* **What you are asked to do**
Copy the records below word for word, everything from the line containing "What do you see at coordinates (655, 258)" down to the line containing "tab-label: Mina filer is", both included.
Start of Block
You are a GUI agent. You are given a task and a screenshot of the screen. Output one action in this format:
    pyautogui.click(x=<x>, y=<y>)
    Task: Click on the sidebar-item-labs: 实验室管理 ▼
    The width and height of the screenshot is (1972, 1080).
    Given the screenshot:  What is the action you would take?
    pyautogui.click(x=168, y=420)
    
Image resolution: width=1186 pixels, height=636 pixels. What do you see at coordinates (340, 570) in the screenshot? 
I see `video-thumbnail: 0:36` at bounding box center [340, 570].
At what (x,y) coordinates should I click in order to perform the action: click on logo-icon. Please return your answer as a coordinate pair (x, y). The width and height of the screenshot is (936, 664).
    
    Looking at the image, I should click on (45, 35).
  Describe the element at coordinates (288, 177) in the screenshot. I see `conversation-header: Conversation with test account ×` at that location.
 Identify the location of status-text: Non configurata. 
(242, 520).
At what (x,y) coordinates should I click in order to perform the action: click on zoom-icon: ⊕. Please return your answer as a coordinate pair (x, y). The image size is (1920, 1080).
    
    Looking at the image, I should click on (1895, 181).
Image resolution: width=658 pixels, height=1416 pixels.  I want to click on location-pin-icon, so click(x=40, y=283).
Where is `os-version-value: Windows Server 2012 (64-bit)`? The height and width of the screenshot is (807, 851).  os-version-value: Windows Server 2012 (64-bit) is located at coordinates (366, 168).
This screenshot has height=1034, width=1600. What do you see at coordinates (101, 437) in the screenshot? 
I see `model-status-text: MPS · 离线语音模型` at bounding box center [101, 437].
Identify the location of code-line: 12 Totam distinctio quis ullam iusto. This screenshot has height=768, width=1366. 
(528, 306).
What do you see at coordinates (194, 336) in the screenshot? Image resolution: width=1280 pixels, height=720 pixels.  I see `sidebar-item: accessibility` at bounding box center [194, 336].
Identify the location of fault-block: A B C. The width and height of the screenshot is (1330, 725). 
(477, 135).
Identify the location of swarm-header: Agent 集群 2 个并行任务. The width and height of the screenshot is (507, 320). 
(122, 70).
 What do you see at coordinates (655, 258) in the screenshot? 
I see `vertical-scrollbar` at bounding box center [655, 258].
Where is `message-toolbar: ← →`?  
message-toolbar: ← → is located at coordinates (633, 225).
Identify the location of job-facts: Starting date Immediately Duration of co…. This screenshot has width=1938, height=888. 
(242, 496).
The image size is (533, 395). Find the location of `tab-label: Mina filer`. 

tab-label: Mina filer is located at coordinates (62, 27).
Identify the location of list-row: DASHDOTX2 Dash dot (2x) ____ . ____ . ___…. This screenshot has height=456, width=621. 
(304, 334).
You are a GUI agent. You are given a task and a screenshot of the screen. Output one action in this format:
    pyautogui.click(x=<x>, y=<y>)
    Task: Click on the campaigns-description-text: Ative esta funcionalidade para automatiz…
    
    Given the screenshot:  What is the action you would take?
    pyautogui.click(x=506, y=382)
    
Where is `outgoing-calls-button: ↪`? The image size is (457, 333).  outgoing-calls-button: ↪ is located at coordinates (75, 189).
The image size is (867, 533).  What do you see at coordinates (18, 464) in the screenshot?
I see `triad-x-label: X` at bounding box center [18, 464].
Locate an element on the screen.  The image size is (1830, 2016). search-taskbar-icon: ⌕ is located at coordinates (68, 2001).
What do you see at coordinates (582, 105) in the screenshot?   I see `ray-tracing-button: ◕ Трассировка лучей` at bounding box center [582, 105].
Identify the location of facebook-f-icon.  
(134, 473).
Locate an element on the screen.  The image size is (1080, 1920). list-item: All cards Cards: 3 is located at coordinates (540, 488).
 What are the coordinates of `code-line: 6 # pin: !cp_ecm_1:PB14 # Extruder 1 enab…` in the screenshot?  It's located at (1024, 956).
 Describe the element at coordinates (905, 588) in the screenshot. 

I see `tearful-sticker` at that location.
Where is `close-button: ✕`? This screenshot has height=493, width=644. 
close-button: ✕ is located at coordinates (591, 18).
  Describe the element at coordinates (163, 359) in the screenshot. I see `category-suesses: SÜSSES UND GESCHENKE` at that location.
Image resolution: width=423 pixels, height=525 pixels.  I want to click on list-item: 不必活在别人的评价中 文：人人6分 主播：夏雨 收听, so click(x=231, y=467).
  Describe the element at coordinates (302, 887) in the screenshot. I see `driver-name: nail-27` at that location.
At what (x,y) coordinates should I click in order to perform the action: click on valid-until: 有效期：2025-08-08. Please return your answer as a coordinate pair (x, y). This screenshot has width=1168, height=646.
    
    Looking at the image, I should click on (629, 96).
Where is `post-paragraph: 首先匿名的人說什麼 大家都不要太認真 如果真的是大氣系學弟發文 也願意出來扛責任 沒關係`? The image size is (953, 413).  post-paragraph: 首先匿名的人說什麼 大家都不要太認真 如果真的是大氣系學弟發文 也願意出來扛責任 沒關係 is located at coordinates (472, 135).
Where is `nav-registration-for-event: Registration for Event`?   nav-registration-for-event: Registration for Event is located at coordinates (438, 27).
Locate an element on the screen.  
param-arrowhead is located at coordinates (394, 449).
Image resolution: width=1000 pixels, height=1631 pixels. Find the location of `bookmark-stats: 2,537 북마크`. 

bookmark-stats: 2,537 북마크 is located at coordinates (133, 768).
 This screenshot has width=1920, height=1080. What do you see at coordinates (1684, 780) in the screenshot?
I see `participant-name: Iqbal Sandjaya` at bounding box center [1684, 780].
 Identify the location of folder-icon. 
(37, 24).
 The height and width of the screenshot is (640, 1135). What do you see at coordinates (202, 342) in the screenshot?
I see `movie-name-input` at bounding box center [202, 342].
End of Block
* **Answer space**
 What do you see at coordinates (655, 258) in the screenshot? 
I see `vertical-scrollbar` at bounding box center [655, 258].
Where is `message-toolbar: ← →`?  
message-toolbar: ← → is located at coordinates (633, 225).
Identify the location of job-facts: Starting date Immediately Duration of co…. This screenshot has width=1938, height=888. 
(242, 496).
The image size is (533, 395). Find the location of `tab-label: Mina filer`. 

tab-label: Mina filer is located at coordinates (62, 27).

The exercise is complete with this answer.